▸ What you will do:
Pick out each line below that contains the string "size" and copy it unchanged. Letter case must match.

▸ Information provided:
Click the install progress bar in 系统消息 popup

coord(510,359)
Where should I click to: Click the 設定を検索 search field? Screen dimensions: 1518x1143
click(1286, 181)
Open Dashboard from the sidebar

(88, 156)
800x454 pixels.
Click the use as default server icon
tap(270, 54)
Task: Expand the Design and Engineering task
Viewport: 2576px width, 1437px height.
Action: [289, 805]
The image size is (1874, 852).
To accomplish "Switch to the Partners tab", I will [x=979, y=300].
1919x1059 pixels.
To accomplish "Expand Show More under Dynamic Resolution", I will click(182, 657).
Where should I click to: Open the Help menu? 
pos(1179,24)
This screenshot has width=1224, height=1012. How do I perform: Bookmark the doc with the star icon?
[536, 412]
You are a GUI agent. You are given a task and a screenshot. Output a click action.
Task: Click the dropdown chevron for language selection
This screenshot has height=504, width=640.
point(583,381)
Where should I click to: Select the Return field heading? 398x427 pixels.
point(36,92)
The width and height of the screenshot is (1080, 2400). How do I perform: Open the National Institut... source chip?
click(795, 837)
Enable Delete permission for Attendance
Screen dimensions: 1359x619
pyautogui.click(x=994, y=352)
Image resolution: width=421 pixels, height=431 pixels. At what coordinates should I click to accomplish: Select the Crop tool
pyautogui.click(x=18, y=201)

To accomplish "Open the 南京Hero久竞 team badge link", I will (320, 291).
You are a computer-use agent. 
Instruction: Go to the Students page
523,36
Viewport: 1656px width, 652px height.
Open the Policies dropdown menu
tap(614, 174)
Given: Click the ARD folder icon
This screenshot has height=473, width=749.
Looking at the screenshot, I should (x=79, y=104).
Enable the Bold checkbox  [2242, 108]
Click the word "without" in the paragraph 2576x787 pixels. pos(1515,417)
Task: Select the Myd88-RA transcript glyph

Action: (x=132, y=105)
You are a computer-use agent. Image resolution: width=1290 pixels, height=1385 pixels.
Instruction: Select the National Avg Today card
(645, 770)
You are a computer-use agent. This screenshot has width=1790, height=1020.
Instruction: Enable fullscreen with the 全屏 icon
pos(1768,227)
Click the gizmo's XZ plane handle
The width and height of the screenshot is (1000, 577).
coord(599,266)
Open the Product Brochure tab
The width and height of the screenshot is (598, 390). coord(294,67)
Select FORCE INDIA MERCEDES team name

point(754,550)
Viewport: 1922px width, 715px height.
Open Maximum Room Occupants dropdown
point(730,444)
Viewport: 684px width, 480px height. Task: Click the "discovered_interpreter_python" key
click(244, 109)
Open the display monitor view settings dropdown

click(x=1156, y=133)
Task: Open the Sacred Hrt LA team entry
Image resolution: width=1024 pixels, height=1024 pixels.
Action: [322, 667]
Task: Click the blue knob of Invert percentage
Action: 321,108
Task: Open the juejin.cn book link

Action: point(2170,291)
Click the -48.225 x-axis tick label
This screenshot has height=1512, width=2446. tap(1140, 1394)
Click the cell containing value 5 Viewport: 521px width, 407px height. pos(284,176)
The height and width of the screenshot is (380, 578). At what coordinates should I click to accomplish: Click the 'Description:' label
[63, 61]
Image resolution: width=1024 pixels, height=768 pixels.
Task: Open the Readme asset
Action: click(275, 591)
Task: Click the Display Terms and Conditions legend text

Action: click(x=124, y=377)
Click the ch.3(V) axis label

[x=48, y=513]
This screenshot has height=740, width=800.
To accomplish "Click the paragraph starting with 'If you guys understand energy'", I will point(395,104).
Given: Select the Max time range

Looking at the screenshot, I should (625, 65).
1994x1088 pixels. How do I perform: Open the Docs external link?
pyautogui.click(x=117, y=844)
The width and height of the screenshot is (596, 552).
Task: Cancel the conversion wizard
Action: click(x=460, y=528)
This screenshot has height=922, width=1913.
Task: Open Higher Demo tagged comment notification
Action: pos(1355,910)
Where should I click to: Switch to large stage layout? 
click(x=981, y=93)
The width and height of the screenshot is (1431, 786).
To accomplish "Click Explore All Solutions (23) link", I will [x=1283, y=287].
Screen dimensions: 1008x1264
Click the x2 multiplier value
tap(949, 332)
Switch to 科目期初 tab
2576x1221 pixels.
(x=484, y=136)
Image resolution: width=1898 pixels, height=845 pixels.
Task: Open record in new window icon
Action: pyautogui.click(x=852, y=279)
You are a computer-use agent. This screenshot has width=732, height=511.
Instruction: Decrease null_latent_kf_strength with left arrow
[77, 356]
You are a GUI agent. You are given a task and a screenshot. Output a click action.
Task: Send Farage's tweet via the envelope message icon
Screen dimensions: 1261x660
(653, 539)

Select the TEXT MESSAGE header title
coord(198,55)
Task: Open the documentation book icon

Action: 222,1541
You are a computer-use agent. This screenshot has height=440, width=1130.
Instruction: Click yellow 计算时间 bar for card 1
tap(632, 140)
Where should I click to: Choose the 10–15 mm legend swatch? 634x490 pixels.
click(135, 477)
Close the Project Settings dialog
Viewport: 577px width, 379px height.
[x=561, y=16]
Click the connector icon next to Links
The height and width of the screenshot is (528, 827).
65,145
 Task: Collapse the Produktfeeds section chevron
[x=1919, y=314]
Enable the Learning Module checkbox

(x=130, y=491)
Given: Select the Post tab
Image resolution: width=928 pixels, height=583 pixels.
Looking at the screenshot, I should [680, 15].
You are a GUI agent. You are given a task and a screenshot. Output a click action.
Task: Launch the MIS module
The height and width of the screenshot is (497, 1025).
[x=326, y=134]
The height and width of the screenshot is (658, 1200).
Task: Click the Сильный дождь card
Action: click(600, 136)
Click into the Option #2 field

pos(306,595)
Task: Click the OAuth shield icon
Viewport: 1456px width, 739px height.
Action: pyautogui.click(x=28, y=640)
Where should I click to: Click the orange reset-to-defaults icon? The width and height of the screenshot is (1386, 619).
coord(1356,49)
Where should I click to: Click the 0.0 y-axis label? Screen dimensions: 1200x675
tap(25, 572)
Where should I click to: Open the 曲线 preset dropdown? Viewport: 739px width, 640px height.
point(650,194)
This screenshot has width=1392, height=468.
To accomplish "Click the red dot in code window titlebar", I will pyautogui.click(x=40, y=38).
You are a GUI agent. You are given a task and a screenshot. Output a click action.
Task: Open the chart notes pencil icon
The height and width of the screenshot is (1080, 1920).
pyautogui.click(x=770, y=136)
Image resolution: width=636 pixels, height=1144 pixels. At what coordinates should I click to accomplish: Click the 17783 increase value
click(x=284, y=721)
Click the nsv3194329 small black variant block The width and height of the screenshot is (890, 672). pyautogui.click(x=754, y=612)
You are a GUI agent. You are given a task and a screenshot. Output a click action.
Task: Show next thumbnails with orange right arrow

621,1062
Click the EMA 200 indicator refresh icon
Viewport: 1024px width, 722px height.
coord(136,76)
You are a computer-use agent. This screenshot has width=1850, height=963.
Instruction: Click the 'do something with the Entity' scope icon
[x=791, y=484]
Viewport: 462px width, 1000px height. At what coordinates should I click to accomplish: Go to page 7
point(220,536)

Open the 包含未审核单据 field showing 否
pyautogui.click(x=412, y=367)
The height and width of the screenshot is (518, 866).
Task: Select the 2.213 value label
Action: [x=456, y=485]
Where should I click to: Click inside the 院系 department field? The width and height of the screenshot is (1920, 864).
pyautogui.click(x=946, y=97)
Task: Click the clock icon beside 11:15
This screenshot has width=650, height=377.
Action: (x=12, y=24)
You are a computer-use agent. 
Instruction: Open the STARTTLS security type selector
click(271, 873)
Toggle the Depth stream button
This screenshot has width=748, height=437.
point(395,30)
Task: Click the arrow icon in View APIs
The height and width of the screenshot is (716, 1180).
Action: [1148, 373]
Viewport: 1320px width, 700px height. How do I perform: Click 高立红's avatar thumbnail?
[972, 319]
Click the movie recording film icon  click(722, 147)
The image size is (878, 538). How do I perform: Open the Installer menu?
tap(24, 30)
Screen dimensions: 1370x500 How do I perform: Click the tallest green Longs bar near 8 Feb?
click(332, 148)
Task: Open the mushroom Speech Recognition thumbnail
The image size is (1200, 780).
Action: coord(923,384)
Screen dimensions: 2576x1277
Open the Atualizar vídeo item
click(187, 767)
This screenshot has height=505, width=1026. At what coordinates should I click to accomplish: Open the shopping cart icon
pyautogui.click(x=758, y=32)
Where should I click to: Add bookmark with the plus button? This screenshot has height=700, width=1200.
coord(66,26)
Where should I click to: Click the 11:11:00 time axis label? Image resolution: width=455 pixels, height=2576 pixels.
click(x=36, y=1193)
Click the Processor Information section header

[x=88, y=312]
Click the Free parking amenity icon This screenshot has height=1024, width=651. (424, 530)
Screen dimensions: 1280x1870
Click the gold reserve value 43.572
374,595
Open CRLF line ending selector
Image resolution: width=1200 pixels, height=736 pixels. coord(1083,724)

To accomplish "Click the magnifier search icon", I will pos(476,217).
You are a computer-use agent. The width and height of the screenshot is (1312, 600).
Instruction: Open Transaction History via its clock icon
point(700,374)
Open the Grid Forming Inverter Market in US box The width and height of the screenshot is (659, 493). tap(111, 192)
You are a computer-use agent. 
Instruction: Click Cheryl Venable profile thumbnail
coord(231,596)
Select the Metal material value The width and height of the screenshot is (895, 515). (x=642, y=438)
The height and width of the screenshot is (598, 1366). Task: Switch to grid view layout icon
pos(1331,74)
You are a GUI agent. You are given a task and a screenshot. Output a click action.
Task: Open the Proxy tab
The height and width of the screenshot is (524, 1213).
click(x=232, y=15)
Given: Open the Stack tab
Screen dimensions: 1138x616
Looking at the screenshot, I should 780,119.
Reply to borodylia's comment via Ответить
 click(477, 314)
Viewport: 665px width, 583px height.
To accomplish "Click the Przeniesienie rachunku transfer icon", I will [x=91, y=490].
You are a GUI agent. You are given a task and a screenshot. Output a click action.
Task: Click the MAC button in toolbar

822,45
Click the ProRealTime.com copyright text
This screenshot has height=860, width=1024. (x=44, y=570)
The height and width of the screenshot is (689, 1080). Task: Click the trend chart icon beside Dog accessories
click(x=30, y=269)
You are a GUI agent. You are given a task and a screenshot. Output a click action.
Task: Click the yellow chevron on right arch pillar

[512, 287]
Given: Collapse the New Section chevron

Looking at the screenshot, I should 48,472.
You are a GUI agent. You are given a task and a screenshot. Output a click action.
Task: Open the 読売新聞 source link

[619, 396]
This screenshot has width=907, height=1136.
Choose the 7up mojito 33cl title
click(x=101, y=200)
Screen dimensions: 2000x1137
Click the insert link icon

▸ Exercise result:
The image size is (1874, 852).
The image size is (878, 538). How do I perform: Open the Installer menu?
The image size is (1200, 780).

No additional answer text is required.